4. ─ Tende calma. Rogaremos por vós a Deus. ─ Sou forçado a crer em Deus.
5. ─ Que motivo vos levou a vos destruirdes? ─ Tédio da vida sem esperança. Observação: Compreende-se o suicídio quando a vida é sem esperança. Quer-se fugir à infelicidade a todo custo. Com o Espiritismo o futuro se desenrola e a esperança se legitima. O suicídio, então, não tem objetivo; ainda mais, reconhece-se que por tal meio não se escapa a um mal senão para cair num outro cem vezes pior. Eis por que o Espiritismo já subtraiu tantas vítimas à morte voluntária. (…)
6. ─ Quisestes escapar às vicissitudes da vida. Conseguistes alguma coisa? Sois mais feliz agora? ─ Por que o nada não existe?!

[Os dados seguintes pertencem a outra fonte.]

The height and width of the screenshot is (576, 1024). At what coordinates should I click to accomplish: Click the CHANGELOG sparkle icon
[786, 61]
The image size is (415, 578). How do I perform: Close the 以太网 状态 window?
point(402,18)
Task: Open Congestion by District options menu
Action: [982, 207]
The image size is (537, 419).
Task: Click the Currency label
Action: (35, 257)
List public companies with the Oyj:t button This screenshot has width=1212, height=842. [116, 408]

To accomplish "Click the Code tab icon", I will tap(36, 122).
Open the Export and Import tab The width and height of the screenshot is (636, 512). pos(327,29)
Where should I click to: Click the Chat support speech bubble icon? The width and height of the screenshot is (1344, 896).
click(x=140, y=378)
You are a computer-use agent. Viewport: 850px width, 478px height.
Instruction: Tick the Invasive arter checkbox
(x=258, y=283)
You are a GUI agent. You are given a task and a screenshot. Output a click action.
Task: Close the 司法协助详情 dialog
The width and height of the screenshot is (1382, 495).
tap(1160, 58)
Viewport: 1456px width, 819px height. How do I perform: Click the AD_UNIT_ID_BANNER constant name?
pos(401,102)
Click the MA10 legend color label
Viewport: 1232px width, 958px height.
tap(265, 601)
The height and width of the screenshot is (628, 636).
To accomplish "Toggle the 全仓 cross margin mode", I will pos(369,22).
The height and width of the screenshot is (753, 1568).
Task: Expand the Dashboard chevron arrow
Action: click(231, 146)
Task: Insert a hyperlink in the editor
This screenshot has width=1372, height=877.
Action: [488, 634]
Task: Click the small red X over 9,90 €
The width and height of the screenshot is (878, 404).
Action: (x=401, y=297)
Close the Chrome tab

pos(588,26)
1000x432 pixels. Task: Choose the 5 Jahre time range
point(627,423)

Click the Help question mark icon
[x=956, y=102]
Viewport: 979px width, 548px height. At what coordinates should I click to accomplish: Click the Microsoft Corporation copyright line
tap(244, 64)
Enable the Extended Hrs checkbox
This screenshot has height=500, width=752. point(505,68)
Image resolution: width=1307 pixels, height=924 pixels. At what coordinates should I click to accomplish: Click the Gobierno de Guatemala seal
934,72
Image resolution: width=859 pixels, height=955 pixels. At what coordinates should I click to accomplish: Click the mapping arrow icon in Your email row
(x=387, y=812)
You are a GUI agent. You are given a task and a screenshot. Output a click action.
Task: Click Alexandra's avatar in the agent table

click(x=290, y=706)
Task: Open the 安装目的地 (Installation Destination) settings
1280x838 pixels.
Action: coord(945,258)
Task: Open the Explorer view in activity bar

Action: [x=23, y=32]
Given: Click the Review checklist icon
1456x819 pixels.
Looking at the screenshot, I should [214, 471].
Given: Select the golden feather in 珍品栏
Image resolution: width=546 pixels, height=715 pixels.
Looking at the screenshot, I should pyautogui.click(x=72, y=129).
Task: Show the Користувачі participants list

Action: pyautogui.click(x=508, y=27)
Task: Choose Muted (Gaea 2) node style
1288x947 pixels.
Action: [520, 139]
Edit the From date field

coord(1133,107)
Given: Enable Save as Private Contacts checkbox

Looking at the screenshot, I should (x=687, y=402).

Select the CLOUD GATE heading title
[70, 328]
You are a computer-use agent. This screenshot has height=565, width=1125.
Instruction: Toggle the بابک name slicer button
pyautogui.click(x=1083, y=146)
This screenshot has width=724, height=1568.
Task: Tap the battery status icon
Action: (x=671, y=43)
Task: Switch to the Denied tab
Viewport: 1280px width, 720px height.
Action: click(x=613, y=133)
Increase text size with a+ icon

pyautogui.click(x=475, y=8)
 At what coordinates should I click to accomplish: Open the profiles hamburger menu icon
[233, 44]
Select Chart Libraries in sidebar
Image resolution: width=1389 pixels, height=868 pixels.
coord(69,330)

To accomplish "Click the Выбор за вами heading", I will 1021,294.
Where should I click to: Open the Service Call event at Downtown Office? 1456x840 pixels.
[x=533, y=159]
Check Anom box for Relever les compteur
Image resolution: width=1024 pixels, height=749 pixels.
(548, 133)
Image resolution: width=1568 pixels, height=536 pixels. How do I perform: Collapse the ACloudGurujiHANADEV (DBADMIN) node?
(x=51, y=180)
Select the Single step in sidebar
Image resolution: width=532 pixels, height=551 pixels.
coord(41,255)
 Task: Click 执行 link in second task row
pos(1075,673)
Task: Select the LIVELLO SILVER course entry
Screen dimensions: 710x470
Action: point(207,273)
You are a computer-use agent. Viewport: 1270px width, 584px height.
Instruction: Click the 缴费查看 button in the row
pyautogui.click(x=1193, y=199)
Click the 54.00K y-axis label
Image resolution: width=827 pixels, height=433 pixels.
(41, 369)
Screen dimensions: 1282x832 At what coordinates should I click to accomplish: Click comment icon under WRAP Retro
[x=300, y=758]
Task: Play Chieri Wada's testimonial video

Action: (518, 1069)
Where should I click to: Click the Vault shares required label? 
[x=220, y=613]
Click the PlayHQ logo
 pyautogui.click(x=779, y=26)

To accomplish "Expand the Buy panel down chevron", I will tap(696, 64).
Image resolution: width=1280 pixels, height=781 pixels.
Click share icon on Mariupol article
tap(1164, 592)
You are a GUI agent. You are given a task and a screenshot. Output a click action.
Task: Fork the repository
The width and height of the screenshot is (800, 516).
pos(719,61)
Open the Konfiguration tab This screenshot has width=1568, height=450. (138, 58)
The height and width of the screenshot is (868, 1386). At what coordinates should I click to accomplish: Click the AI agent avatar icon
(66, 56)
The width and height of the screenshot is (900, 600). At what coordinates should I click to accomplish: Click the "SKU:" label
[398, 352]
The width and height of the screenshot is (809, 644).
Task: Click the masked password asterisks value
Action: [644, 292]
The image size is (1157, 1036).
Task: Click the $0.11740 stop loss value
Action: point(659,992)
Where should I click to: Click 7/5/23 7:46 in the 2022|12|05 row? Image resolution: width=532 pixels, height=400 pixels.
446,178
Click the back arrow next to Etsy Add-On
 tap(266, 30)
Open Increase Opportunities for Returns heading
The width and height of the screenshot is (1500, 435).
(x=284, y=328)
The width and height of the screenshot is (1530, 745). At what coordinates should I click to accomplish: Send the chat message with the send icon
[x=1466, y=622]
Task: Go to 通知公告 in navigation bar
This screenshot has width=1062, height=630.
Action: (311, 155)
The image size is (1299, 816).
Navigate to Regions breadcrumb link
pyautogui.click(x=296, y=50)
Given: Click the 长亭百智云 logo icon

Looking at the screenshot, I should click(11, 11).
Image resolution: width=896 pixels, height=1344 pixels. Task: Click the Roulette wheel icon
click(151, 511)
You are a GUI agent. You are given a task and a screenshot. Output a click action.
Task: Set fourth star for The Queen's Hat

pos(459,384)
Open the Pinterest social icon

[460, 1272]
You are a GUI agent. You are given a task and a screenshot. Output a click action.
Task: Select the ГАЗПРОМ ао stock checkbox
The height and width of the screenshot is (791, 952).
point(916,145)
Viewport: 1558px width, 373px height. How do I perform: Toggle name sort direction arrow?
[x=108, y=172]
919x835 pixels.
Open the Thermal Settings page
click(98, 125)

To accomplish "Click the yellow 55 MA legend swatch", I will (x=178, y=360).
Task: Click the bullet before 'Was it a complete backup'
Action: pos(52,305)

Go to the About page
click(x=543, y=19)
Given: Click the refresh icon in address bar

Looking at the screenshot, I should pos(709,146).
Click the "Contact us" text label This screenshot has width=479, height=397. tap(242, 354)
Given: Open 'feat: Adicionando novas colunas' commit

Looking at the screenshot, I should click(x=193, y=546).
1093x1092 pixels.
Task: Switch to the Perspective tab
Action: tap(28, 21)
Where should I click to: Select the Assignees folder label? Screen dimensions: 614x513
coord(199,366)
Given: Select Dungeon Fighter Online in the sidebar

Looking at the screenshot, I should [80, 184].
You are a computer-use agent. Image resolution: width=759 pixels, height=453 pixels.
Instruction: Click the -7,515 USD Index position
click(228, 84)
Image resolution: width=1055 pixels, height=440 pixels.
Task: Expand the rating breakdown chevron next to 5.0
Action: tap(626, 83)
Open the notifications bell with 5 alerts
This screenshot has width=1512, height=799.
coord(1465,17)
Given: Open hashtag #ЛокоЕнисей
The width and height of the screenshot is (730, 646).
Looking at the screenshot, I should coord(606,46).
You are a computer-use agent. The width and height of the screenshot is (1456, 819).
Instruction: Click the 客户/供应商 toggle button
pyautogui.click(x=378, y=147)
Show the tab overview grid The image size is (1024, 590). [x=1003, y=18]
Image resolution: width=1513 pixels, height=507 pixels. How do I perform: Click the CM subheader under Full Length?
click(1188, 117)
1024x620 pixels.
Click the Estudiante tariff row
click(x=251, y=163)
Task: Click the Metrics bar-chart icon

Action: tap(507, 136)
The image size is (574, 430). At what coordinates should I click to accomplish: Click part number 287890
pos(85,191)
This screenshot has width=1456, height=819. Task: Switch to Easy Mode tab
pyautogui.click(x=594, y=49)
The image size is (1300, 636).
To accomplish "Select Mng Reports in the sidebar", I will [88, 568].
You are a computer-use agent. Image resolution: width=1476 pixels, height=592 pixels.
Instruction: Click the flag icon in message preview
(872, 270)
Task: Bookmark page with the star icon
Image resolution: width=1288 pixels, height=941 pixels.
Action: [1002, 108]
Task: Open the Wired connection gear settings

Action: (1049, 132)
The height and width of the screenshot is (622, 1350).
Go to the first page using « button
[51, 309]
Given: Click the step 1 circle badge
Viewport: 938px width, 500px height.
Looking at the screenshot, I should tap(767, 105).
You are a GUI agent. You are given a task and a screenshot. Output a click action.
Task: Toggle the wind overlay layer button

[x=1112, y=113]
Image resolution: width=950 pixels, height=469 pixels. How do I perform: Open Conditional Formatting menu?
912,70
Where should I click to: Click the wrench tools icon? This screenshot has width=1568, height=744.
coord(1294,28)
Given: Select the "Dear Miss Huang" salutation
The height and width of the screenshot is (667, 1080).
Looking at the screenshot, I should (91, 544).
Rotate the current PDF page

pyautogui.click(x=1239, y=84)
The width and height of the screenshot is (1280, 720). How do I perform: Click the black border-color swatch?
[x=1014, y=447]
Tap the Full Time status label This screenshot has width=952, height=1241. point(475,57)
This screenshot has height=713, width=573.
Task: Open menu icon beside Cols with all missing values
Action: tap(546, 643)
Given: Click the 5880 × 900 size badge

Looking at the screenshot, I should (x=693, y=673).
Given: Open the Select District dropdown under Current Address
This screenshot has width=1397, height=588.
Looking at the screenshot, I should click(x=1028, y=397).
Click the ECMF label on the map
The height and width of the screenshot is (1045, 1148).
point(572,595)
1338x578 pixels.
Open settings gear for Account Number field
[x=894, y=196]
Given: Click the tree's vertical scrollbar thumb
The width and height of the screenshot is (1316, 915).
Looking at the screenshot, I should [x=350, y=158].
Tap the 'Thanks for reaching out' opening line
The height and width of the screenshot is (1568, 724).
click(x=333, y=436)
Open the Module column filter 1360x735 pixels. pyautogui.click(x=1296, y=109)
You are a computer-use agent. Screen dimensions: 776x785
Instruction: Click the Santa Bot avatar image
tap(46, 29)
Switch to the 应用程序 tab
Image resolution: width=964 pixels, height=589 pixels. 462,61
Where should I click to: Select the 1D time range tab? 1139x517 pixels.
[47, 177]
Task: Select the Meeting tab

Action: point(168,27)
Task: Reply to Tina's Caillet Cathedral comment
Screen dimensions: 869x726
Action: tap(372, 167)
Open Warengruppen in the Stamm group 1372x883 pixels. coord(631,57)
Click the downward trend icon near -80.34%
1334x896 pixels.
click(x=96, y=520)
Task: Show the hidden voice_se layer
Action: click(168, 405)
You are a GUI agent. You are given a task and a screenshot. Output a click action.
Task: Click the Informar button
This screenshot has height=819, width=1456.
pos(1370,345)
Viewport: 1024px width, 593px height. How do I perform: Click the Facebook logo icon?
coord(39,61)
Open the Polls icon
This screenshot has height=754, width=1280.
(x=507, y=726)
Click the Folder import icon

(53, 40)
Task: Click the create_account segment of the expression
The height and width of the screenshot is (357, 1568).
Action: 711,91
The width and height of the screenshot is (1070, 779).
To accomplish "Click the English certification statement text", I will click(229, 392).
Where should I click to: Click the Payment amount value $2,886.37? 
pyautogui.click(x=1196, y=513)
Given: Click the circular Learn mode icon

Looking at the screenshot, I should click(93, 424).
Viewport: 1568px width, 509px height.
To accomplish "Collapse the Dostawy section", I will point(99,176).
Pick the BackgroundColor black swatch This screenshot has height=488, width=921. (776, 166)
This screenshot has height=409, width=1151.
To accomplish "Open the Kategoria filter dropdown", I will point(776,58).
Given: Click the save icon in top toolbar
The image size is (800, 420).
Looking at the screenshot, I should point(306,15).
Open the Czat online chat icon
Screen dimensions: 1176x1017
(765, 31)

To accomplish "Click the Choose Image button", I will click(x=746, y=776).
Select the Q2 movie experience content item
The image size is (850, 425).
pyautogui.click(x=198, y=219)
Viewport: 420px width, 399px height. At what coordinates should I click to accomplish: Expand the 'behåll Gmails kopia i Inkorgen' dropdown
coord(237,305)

7. ─ Teríeis a bondade de descrever-nos o melhor possível a vossa situação? ─ Sofro por ser obrigado a crer em tudo aquilo que negava. Minha alma está como que num braseiro, horrivelmente atormentada.
8. ─ De onde vinham as ideias materialistas que tínheis em vida? ─ Em outra existência eu tinha sido mau, e meu Espírito estava condenado a sofrer os tormentos da dúvida durante minha vida. Assim, matei-me.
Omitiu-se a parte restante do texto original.